Vingt ans après, toujours aussi optimiste, il n'hésite pas devant ses proches à brûler ce qu'il avait adoré pour démontrer que la victoire ne pourra pas lui échapper : «Juppé me fait penser point par point à Balladur : il n'a pas de charisme. Quelqu'un qui n'a pas de charisme ne peut pas être élu.» Selon son entourage, ledit Balladur n'aurait guère apprécié cette confidence, rapporté par le Monde.

Pour Gilles Boyer, spin doctor d'Alain Juppé, ce procès en balladurisation n'est qu'une «construction intellectuelle» fabriquée à partir de la conclusion espérée : la victoire de Sarkozy. «Depuis deux ans, ils répètent que la bulle Juppé va éclater. Le coup du remake de la guerre de 1995, c'est leur dernier argument. Si j'étais à leur place je dirais sûrement la même chose», ajoute Boyer. Selon lui ces comparaisons n'ont aucun sens car «chaque élection a sa vérité». Ou alors, il pourrait aussi bien, lui, «giscardiser» Sarkozy en racontant une autre histoire : celle d'un ancien président qui avait vainement tenté de revenir, après avoir échoué à se faire réélire à la fin de son premier mandat. Aujourd'hui filloniste, l'ex-balladurien Gérard Longuet comprend bien pourquoi les sarkozystes ressassent le combat de 1995. S'il juge la comparaison «amusante et malicieuse», il ne croit pas à l'éternelle répétition de «cette histoire de bête de campagne qui finit toujours par terrasser l'adversaire».

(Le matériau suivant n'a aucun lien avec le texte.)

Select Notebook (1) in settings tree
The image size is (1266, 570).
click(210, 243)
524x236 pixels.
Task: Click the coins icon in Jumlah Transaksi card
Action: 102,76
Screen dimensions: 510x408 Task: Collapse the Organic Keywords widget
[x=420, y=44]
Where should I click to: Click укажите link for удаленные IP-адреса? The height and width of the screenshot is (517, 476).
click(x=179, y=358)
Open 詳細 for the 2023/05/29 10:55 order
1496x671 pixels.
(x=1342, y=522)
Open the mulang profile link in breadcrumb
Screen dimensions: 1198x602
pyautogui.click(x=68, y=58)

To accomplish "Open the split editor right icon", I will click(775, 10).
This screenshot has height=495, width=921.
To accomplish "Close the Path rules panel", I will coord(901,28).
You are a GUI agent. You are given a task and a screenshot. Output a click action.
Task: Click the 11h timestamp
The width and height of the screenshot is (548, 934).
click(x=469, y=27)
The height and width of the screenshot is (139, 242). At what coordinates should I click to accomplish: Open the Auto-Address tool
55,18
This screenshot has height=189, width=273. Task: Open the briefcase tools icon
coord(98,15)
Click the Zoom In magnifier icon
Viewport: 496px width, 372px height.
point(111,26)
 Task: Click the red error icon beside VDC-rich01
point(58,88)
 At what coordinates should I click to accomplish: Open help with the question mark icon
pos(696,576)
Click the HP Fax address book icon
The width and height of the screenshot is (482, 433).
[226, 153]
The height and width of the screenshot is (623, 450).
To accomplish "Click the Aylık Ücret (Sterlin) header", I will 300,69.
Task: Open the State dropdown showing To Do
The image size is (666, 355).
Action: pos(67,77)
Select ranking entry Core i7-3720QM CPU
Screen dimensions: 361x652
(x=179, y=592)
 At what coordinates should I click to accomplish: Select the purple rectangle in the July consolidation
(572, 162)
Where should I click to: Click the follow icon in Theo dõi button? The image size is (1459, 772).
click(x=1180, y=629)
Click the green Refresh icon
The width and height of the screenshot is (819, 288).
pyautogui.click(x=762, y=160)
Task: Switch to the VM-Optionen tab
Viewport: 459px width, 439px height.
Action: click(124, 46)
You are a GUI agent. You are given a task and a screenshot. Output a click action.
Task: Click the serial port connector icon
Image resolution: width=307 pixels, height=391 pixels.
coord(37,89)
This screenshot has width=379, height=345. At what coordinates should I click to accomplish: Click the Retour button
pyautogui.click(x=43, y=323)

Certes, bien des élections passées ont effectivement montré que des candidats habiles étaient capables d’éliminer des rivaux bien plus populaires qu’eux. Avant Balladur, Michel Rocard l’avait appris à ses dépens face à Mitterrand. Mais de là à poser comme un axiome de la science politique que le vainqueur de l’élection présidentielle n’est jamais le favori des sondages, il y a un grand pas que Nicolas Sarkozy devrait être le dernier à oser franchir : avant mai 2007, il était devant Ségolène Royal dans tous les sondages des quatre derniers mois, au premier comme au deuxième tour.